The beautiful and voluptuous Laura Elena Harring - who reminds
us of Isabella Rossellini - exhudes film noir loveliness
and is endowed with the preferred body of a Hollywood which
embraced an excessive, hyper-real womanliness. She also represents
a kind of comatose cool. Suffering from amnesia, this brunette
victim of that thwarted murder attempt and over-kill accident
on Mulholland Drive chooses the name Rita after glimpsing
the image of Rita Hayworth on a poster for Gilda, the
ultimate film noir heroine. “Rita” ’s amnesia is, of course,
a black joke on a Hollywood which erases women’s identities.
In wide-eyed wonderment and despair, she confesses, “I
don’t know who I am. I don’t know my name”. Female blankness
was a sensual preference of post-war Hollywood and Harring
delivers the lines with the prerequisite spaciness. Equally
evoking Ava Gardner, Harring’s Rita also has a Monroesque
sexuality, at once open and insensible. She is a “broad” Sinatra
would have loved.
Her physical and mythical antithesis, Naomi Watts young blonde
woman is initially introduced as bright-eyed and optimistic
as the archetypal Doris Day. This is Betty, the discarded
and degraded Diane’s desirable double. She is Diane’s dreamed
self. In accordance with classic Hollywood codes, Betty’s
fairness mythically signifies sweetness and light. She is
also more femme enfant than femme fatale. We
see Betty arriving at LA Airport, wearing a permanent smile
and a pink cardigan, the archetypal actress-model in search
of Hollywood stardom. The young woman is accompanied by an
apparently sympathetic old couple whom we see wish Betty luck
only to then see them laugh - in sinister and hilarious mute
mode - at the naive would-be star in their black limousine.

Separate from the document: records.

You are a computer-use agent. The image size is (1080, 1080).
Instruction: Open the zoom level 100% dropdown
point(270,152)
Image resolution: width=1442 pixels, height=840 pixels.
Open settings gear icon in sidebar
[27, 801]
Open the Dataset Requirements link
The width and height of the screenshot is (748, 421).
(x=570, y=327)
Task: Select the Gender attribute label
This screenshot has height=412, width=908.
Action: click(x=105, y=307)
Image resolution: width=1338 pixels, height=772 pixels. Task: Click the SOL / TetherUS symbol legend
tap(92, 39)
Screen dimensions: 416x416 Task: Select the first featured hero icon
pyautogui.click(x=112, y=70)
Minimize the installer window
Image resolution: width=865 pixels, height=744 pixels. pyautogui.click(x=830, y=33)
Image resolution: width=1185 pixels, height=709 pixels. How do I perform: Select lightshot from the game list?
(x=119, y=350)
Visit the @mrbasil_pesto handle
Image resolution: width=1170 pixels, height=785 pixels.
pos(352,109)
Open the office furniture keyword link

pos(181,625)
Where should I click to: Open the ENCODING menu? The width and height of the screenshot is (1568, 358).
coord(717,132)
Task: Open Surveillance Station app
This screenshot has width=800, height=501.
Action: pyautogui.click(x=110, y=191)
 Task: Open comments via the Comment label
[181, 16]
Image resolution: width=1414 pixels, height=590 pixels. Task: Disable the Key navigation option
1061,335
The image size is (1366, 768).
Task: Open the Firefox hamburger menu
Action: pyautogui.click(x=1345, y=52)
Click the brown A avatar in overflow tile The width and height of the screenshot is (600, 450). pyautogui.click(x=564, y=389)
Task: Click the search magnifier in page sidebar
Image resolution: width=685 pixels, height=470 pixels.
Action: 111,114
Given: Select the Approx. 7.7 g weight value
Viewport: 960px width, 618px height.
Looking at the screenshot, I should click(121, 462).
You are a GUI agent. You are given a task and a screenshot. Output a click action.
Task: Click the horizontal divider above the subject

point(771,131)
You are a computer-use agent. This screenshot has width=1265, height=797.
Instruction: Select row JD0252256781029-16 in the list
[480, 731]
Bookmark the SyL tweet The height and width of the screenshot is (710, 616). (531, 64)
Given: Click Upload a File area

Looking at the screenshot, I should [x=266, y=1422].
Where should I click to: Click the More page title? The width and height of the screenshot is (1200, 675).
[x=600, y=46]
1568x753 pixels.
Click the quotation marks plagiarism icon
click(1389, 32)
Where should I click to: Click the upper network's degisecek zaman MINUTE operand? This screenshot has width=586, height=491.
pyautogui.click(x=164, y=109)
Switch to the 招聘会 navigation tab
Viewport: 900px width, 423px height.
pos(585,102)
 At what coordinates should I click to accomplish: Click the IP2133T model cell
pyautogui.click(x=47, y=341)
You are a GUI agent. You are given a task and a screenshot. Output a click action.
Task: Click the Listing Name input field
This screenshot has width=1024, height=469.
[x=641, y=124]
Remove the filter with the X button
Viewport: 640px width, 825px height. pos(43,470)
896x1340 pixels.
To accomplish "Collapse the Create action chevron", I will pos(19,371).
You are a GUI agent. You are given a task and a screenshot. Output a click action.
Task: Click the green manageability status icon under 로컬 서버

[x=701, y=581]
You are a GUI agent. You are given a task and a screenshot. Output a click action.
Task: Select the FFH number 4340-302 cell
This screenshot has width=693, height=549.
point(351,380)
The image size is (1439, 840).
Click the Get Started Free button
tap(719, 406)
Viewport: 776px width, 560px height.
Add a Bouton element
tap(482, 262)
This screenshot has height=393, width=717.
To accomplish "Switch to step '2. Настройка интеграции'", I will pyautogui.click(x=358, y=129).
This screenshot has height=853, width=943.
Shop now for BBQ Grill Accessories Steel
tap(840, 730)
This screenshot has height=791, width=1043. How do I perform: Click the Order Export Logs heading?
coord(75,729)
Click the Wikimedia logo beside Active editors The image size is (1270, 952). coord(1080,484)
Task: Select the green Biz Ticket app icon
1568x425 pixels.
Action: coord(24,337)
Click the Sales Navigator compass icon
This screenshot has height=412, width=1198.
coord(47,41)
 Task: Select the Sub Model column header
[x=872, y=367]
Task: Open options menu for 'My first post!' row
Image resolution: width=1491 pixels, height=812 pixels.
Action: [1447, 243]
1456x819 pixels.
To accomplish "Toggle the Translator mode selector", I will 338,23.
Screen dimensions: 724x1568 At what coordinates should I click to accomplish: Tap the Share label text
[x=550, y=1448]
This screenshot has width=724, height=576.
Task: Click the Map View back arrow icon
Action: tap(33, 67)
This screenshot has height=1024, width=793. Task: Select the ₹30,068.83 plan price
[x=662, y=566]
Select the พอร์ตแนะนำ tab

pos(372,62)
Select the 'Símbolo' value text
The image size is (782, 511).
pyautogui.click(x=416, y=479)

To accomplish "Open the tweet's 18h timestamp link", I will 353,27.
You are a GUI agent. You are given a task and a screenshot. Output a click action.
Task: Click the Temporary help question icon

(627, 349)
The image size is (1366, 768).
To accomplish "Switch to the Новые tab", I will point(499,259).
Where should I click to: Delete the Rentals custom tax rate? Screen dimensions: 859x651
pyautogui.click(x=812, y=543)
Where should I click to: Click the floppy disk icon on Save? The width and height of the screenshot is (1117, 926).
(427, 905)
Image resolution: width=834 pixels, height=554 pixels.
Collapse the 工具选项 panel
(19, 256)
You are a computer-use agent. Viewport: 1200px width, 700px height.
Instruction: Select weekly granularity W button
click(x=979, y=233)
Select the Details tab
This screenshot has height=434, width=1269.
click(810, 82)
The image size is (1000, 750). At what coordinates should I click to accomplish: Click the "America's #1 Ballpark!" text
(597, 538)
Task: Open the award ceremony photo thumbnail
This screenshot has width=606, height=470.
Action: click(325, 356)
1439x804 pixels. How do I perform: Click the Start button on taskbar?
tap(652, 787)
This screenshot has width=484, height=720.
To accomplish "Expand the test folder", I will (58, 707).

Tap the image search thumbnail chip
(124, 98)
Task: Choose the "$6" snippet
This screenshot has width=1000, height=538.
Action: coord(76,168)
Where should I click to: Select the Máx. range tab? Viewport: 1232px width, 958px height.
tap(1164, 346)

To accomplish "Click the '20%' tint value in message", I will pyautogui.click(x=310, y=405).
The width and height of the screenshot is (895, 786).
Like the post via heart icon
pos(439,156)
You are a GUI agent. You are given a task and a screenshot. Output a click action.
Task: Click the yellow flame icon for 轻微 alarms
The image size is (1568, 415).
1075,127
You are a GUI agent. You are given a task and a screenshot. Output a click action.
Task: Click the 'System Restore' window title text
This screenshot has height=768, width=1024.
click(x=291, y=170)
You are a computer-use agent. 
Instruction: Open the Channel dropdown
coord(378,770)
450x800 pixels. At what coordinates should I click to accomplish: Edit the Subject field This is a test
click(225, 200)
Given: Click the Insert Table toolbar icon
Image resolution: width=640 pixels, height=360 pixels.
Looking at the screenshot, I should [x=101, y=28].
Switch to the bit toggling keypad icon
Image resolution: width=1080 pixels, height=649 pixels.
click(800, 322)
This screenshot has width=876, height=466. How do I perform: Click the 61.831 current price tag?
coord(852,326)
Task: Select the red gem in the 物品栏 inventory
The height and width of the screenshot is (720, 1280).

However, it will soon become apparent that Betty is not an
innocent abroad. Her excessive sunniness is matched by a delicately
crazed narcissism brilliantly expressed by Watts. Her slim,
blonde elegance and assertiveness recall a knowing Hitchcockian
heroine. When Betty discovers the amnesiac brunette Rita hiding
in her aunts’ apartment on Havernhurst where she will stay
while the older woman - yet another actress - is on location,
she revels in the detective role of helping Rita find her
identity. She is excited by Rita’s dilemma, spurring her on
with “C’mon, it’ll be just like the movies. We’ll pretend
to be someone else”. At first fearful of the extraordinary
discovery of a gangster’s ransom of cash, fifty grand, and
a fantastic blue key in Rita’s purse, it is Betty who initiates
the action, phoning the police anonymously from Winkies on
Sunset Boulevard to find out if there was an accident on Mulholland
Drive and taking Rita to the house of a Diane Selwyn, a name
Rita remembers and believes to be her own after gazing at
the name tag of a pretty waitress with blonde hair called
Diane serving them.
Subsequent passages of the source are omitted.